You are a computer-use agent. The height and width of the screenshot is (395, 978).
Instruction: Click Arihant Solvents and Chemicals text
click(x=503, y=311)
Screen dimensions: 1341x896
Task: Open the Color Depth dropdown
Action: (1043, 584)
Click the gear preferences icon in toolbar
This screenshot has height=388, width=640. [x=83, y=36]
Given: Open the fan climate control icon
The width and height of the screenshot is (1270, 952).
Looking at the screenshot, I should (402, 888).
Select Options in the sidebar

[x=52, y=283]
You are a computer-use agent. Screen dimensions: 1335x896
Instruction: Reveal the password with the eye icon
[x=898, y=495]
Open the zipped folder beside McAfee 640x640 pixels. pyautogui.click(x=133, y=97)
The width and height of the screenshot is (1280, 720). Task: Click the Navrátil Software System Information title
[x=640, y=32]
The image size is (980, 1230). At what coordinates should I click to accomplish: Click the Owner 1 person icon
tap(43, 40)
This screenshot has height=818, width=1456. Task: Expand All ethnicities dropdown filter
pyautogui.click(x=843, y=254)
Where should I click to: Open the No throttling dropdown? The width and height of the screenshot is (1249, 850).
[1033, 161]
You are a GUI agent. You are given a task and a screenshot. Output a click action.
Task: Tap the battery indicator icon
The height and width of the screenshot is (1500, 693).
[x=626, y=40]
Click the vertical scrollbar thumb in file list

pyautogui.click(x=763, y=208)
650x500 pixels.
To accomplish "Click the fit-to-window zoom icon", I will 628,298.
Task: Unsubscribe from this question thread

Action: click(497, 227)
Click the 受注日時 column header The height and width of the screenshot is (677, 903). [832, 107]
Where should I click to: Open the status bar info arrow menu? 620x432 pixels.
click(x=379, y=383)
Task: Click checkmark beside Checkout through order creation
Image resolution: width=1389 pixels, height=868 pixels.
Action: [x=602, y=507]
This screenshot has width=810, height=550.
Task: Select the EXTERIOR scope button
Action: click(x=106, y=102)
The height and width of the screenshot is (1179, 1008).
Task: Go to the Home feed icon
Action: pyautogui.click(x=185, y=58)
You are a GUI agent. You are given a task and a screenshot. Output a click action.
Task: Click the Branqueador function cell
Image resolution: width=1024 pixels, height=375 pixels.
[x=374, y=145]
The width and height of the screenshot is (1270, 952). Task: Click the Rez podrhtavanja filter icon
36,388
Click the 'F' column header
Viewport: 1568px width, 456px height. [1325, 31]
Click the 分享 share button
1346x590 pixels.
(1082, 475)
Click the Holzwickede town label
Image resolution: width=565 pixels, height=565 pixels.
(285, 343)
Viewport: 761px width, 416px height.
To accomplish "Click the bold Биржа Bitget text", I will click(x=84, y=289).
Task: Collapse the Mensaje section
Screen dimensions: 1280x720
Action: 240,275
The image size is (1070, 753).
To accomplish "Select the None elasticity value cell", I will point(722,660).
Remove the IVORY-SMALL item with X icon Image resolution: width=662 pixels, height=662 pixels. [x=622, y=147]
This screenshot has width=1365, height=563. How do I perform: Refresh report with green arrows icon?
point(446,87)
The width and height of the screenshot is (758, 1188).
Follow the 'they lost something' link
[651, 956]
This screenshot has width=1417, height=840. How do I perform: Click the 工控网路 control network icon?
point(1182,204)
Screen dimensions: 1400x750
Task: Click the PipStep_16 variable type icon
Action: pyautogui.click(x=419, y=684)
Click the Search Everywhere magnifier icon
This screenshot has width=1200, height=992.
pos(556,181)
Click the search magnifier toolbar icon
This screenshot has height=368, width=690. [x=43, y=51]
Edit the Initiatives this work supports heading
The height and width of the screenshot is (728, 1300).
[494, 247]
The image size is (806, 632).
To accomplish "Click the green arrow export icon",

----------

▶ _WHAT THE TASK ASKS_
Return, exactly, the lines from the first line of the records above to the line containing "Task: Click checkmark", both included.

▶ _TASK RESPONSE_
You are a computer-use agent. The height and width of the screenshot is (395, 978).
Instruction: Click Arihant Solvents and Chemicals text
click(x=503, y=311)
Screen dimensions: 1341x896
Task: Open the Color Depth dropdown
Action: (1043, 584)
Click the gear preferences icon in toolbar
This screenshot has height=388, width=640. [x=83, y=36]
Given: Open the fan climate control icon
The width and height of the screenshot is (1270, 952).
Looking at the screenshot, I should (402, 888).
Select Options in the sidebar

[x=52, y=283]
You are a computer-use agent. Screen dimensions: 1335x896
Instruction: Reveal the password with the eye icon
[x=898, y=495]
Open the zipped folder beside McAfee 640x640 pixels. pyautogui.click(x=133, y=97)
The width and height of the screenshot is (1280, 720). Task: Click the Navrátil Software System Information title
[x=640, y=32]
The image size is (980, 1230). At what coordinates should I click to accomplish: Click the Owner 1 person icon
tap(43, 40)
This screenshot has height=818, width=1456. Task: Expand All ethnicities dropdown filter
pyautogui.click(x=843, y=254)
Where should I click to: Open the No throttling dropdown? The width and height of the screenshot is (1249, 850).
[1033, 161]
You are a GUI agent. You are given a task and a screenshot. Output a click action.
Task: Tap the battery indicator icon
The height and width of the screenshot is (1500, 693).
[x=626, y=40]
Click the vertical scrollbar thumb in file list

pyautogui.click(x=763, y=208)
650x500 pixels.
To accomplish "Click the fit-to-window zoom icon", I will 628,298.
Task: Unsubscribe from this question thread

Action: click(497, 227)
Click the 受注日時 column header The height and width of the screenshot is (677, 903). [832, 107]
Where should I click to: Open the status bar info arrow menu? 620x432 pixels.
click(x=379, y=383)
Task: Click checkmark beside Checkout through order creation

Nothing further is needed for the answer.